Abstract

Papillary and follicular thyroid carcinomas (well-differentiated forms) are the most common follicular cell-derived thyroid malignancies, while poorly differentiated thyroid carcinomas and anaplastic thyroid carcinomas (also poorly differentiated) are the less common ones. Papillary carcinomas are morphologically and genetically different from follicular carcinomas: the former are associated, in up to 70 % of cases, with BRAF or RAS point mutations or RET/PTC rearrangements; the latter carry the RAS point mutation or the PAX8/PPARgamma rearrangement.
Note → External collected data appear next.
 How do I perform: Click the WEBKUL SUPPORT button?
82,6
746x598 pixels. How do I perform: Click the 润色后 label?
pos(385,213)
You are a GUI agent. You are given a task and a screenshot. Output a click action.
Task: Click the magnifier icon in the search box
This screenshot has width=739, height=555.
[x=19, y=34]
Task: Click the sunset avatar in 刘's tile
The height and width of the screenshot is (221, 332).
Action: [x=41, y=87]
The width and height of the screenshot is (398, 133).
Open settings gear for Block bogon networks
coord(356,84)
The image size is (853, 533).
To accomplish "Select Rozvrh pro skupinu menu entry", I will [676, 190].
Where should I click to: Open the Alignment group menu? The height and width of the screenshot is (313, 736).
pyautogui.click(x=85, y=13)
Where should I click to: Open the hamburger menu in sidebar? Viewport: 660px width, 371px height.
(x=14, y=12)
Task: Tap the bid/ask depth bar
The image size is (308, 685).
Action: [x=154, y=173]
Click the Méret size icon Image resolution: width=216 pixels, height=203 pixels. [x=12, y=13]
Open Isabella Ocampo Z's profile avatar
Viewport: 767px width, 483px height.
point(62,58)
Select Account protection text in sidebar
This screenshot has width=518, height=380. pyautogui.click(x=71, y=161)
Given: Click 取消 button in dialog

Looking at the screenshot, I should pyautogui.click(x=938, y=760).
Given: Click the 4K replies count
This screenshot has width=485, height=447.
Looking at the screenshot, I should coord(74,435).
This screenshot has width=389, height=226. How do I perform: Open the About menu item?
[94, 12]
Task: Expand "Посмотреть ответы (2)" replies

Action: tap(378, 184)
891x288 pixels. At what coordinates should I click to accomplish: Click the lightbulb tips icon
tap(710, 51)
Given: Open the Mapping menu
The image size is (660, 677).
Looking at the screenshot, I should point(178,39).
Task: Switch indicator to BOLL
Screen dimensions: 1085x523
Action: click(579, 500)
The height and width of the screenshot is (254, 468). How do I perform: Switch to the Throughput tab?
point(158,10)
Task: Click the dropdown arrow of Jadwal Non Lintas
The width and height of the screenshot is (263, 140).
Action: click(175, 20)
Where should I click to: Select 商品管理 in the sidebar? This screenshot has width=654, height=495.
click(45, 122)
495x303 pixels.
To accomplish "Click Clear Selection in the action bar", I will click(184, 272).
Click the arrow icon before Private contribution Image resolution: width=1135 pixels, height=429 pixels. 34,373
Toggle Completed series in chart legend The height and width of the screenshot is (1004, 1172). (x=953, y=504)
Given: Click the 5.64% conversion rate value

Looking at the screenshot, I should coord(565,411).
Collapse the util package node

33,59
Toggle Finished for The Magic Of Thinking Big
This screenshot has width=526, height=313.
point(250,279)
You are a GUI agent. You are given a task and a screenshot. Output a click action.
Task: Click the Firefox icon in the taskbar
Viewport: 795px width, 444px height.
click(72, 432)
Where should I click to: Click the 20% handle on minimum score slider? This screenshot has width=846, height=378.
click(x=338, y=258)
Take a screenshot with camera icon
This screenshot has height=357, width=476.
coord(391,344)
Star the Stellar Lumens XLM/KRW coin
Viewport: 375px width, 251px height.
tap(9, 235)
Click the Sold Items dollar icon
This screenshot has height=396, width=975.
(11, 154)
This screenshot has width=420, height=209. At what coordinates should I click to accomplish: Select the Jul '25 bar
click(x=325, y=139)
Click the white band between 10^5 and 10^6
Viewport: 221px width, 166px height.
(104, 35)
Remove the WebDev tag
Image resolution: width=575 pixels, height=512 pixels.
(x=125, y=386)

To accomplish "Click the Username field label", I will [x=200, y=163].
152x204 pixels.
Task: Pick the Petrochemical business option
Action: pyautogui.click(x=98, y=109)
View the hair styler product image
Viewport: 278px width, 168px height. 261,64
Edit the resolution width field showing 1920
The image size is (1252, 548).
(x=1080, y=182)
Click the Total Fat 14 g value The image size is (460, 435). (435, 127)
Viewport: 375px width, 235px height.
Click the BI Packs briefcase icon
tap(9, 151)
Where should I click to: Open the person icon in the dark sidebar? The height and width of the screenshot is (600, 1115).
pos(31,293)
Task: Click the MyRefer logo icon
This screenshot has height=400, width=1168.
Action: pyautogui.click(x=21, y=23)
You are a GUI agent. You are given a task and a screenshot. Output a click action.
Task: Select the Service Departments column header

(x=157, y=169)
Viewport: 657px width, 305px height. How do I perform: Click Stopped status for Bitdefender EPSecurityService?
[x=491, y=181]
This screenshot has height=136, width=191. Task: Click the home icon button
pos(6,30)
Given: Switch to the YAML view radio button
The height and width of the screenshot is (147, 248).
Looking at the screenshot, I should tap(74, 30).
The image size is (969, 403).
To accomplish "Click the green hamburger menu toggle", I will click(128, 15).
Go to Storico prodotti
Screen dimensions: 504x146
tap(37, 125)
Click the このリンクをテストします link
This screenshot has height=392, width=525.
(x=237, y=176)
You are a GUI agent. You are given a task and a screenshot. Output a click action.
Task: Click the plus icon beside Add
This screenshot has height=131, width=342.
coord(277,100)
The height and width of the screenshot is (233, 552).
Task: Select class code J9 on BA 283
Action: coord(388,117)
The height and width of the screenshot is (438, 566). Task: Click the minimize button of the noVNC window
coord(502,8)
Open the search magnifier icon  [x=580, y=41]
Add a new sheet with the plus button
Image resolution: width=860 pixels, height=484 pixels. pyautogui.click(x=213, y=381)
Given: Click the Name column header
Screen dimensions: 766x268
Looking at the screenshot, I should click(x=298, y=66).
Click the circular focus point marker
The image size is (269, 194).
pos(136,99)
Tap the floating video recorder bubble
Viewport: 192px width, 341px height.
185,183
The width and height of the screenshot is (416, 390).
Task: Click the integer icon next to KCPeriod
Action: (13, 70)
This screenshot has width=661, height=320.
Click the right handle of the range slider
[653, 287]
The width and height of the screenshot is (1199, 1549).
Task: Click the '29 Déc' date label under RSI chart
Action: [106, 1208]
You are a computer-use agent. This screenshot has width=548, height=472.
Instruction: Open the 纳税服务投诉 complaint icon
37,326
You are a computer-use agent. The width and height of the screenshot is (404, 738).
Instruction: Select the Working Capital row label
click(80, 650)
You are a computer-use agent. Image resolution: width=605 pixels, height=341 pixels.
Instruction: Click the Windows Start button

The poorly differentiated forms have abnormalities in the TP53 and the CTNNB1 genes. The best way to image thyroid cancer cells is to exploit the capability of normal follicular thyroid cells to concentrate iodine 131I through the sodium–iodine symporter. Iodine is necessary for the production of the thyroid hormones triiodothyronine (T3) and thyroxine (T4). Unfortunately, the cells of poorly differentiated carcinomas lose the capability to concentrate iodine; at the same time, their basal metabolism increases to satisfy the energy demands of highly proliferating cells. These cells require more glucose and a glucose analog, namely 18F-2-fluoro-2-deoxy-d-glucose (18FDG), is used in place of glucose to study their metabolism. The increased intake of glucose is mediated by a transmembrane transporter called glucose transporter-1 located on the cell membrane. The alternation of 131I and 18FDG uptake observed in thyroid tumors and their metastases is known as the “flip-flop” phenomenon. This review looks at the cellular and molecular mechanisms underlying thyroid cancer and thyroid cancer imaging.